O escritório português António Costa Lima Arquitectos finalizou um complexo de três residências em Lisboa, na área de Belém, próximo ao rio Tejo. O projeto, chamado Praia do Bom Sucesso, se destaca por sua engenhosa inserção atrás da fachada preservada de um antigo armazém do início do século XX.
A intervenção é um exercício de equilíbrio entre memória e modernidade. Ao manter a "casca" histórica, o projeto dialoga com o passado industrial da região, mas, em seu interior, revela uma arquitetura que prioriza a luz e a funcionalidade residencial. A leitura aqui é que se trata de uma abordagem cada vez mais relevante para a requalificação de centros urbanos densos, onde o novo precisa conviver com o preexistente. A reportagem original é da revista especializada Dezeen.
O contraste como método
A estratégia central do projeto reside na dualidade. Para a rua, a fachada norte, opaca e original, foi mantida como um testemunho cronológico. Para o interior do lote, a fachada sul se desfaz em vidro e varandas, revelando um esqueleto metálico que abraça a luz. O arquiteto António Costa Lima descreve o processo como uma "decomposição" gradual do volume, criando uma transição morfológica entre os dois lados.

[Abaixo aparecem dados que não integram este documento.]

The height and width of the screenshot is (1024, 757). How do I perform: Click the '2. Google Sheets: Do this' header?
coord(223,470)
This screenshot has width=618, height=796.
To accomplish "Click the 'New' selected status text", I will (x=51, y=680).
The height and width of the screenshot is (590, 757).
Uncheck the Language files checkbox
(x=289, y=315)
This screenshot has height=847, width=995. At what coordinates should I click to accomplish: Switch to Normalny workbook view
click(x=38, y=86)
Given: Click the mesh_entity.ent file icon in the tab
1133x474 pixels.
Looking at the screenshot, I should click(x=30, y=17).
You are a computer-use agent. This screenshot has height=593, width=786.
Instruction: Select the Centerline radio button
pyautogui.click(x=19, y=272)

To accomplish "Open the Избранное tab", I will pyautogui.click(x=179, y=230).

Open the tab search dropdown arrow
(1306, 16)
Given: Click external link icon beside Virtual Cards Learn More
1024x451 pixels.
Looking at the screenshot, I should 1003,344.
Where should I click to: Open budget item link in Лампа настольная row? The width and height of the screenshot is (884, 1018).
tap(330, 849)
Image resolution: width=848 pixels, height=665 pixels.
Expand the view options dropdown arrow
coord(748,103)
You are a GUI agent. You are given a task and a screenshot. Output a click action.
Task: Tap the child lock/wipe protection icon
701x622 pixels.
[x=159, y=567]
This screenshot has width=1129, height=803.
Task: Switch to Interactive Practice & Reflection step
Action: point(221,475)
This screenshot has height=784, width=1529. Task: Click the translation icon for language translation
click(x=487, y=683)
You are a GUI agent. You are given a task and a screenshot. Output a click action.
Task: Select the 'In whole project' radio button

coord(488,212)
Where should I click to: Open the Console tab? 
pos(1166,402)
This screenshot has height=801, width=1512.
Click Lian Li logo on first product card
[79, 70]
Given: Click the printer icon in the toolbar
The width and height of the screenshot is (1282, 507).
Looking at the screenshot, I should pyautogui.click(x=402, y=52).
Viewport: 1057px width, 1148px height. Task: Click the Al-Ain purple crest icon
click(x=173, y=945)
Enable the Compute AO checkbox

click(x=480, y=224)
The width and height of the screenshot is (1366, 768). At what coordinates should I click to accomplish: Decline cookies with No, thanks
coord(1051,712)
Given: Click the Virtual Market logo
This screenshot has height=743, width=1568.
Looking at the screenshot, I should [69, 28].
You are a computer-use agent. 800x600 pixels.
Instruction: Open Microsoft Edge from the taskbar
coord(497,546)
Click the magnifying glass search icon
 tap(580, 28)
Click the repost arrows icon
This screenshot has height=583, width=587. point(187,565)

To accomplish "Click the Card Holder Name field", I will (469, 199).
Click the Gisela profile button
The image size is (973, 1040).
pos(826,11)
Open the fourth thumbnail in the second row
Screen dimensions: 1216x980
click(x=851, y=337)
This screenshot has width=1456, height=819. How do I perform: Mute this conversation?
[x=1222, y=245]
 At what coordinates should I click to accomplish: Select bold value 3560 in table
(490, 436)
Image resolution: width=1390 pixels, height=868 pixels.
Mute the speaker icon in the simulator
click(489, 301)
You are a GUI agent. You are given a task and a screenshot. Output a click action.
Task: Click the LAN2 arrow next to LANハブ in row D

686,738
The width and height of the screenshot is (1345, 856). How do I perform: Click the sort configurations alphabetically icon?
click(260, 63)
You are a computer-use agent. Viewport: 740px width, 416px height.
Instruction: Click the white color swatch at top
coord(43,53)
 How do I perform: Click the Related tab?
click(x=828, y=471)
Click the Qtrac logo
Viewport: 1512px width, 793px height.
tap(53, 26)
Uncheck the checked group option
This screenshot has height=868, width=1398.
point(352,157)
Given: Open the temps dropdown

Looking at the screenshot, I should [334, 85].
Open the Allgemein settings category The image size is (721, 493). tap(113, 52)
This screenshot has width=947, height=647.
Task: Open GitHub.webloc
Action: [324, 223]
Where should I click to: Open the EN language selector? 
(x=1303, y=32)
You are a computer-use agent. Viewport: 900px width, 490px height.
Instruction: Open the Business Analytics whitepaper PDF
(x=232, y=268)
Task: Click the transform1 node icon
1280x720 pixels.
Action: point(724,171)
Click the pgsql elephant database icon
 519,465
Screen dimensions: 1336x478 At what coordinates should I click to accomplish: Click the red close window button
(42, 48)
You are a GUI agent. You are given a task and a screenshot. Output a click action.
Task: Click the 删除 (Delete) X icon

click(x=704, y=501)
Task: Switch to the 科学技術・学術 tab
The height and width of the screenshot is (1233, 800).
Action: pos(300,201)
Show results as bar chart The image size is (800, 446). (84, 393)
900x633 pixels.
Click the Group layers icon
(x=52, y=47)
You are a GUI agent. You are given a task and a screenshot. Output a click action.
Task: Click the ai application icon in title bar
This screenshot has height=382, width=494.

A escolha de materiais reforça essa narrativa. O tijolo aparente e o aço corten (weathered steel) evocam a estética de armazém, mas são aplicados com um rigor contemporâneo. Internamente, a crueza desses elementos é balanceada por pisos de madeira e paredes brancas, resultando em espaços que são ao mesmo tempo industriais e acolhedores, uma reinterpretação, não uma imitação.
Luz no coração do lote
Dado a profundidade do terreno, um desafio comum em lotes urbanos estreitos, a iluminação natural tornou-se um eixo do projeto. A solução foi fragmentar a construção em dois volumes, separados por uma fileira de três pátios internos envidraçados. Cada pátio serve uma das três casas, funcionando como um pulmão de luz que articula os ambientes.
Paredes de tijolos perfurados filtram a luz que entra por esses vazios, criando texturas e um jogo de luz e sombra que dinamiza os espaços internos. Essa fragmentação permitiu que mesmo as áreas mais centrais e escuras do lote recebessem iluminação natural abundante, conectando os diferentes níveis e funções de cada moradia.
O projeto Praia do Bom Sucesso oferece uma leitura sofisticada sobre reabilitação urbana. Em vez de apagar o passado ou simplesmente replicá-lo, a arquitetura funciona como uma ponte. Reconhece o valor histórico da fachada, mas não se deixa aprisionar por ela, criando espaços que respondem às necessidades contemporâneas de conforto e bem-estar. É um modelo de como a densificação pode ser feita com respeito e inteligência projetual.